▸ YOUR INSTRUCTIONS: Give the count of lines in the records below that contain "computer", with no other words.

=== Begin Enclosure ===

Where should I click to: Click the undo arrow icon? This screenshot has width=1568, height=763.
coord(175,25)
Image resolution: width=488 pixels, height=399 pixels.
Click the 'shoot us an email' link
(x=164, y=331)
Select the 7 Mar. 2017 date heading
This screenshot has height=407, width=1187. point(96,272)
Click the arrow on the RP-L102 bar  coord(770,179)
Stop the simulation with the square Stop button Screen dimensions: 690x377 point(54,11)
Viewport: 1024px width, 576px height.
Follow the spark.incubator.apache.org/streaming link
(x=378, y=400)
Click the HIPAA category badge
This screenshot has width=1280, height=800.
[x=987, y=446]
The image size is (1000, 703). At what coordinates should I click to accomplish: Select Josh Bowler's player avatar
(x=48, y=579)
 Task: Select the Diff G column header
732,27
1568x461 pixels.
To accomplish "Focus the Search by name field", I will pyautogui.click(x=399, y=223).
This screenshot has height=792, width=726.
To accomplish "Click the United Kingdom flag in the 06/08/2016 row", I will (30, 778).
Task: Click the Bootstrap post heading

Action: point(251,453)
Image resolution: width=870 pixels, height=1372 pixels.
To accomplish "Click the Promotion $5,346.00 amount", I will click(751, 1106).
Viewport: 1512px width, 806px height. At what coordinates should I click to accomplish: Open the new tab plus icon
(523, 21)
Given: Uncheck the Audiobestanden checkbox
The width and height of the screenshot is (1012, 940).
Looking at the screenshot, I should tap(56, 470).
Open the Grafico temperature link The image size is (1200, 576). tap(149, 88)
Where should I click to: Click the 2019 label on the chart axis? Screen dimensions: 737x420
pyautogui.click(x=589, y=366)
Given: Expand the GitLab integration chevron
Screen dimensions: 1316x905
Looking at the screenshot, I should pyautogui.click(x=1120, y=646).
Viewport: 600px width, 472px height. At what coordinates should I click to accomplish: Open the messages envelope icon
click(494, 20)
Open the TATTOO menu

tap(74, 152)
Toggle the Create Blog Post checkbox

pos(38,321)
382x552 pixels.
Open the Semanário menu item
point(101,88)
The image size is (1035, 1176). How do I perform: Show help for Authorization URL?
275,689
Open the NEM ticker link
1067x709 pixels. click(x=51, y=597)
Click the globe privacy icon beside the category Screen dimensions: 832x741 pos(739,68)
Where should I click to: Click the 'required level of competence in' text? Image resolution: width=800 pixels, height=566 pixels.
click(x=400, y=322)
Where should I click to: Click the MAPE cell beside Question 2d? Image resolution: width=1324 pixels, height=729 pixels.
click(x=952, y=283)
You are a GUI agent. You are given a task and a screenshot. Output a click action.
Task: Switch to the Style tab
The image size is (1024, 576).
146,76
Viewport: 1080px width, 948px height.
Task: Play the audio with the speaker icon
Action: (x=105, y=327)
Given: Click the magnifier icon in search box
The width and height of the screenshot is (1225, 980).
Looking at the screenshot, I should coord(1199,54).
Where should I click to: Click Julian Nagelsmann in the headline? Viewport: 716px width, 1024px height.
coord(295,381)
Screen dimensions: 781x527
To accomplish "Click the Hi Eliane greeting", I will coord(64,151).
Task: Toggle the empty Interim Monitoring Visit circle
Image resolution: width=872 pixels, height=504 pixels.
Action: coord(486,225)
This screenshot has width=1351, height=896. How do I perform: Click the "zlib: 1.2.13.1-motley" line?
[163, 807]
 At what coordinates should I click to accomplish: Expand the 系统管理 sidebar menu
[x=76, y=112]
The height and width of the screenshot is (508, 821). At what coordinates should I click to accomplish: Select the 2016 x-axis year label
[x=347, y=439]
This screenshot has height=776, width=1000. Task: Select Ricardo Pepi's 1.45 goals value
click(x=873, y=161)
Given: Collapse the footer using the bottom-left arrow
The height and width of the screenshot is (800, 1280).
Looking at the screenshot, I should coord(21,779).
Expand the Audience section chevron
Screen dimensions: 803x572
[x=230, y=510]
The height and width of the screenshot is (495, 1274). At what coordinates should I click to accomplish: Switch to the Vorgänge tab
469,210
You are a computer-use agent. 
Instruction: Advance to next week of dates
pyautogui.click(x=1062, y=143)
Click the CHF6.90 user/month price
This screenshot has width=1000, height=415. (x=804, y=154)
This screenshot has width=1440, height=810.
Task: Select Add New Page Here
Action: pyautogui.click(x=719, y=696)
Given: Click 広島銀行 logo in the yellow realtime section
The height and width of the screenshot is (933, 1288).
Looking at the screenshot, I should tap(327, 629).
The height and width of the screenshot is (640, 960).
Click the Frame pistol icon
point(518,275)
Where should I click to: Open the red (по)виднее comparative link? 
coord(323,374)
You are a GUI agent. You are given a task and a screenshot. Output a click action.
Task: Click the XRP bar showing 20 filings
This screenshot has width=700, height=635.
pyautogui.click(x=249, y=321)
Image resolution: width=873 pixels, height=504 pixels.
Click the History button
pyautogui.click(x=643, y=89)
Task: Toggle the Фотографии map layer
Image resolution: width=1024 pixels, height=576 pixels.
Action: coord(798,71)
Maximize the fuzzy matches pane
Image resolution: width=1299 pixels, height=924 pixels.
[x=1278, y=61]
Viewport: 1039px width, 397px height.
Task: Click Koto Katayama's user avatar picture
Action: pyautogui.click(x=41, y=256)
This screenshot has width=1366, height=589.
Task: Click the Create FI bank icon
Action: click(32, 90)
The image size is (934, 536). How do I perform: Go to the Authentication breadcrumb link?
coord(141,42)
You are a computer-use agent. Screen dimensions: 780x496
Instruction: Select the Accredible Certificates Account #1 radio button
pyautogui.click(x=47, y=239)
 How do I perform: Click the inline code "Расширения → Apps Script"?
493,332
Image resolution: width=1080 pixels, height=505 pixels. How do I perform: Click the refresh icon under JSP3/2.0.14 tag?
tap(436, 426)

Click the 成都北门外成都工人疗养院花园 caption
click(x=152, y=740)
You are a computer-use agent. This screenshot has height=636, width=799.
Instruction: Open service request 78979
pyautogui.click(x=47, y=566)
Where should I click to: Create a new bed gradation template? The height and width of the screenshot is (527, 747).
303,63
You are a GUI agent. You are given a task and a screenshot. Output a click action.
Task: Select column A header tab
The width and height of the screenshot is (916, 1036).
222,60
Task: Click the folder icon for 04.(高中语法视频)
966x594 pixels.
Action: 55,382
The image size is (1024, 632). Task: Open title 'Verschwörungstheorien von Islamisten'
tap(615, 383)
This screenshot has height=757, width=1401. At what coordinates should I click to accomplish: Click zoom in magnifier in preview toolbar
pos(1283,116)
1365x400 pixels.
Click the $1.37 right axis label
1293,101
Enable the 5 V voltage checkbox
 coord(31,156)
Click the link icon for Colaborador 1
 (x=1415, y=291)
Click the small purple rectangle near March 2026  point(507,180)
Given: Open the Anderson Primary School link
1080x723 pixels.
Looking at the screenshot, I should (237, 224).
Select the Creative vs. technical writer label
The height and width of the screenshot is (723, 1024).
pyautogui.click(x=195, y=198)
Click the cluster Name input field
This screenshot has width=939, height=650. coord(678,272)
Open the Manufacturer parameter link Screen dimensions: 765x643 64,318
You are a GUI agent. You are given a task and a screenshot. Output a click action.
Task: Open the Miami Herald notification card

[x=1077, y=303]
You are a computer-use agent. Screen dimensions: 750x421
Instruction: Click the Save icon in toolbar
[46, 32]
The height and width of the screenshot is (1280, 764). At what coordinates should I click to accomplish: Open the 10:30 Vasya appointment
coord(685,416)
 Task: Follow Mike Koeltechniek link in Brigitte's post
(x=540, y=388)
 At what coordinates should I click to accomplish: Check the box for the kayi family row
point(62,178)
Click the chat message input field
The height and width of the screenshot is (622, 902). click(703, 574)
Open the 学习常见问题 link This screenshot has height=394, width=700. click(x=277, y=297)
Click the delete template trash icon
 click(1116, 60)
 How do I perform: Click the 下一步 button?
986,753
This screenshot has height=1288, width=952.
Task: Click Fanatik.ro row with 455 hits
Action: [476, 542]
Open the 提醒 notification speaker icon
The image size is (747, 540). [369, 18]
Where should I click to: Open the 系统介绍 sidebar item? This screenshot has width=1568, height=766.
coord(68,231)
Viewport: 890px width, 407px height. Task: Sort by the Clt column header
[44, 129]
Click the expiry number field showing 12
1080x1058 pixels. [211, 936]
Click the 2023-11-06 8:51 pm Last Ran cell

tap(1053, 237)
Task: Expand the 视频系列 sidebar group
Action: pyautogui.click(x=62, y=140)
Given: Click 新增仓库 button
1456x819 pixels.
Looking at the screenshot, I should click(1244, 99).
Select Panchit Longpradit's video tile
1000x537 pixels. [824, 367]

=== End Enclosure ===

▸ ANSWER TO THIS EXERCISE: 4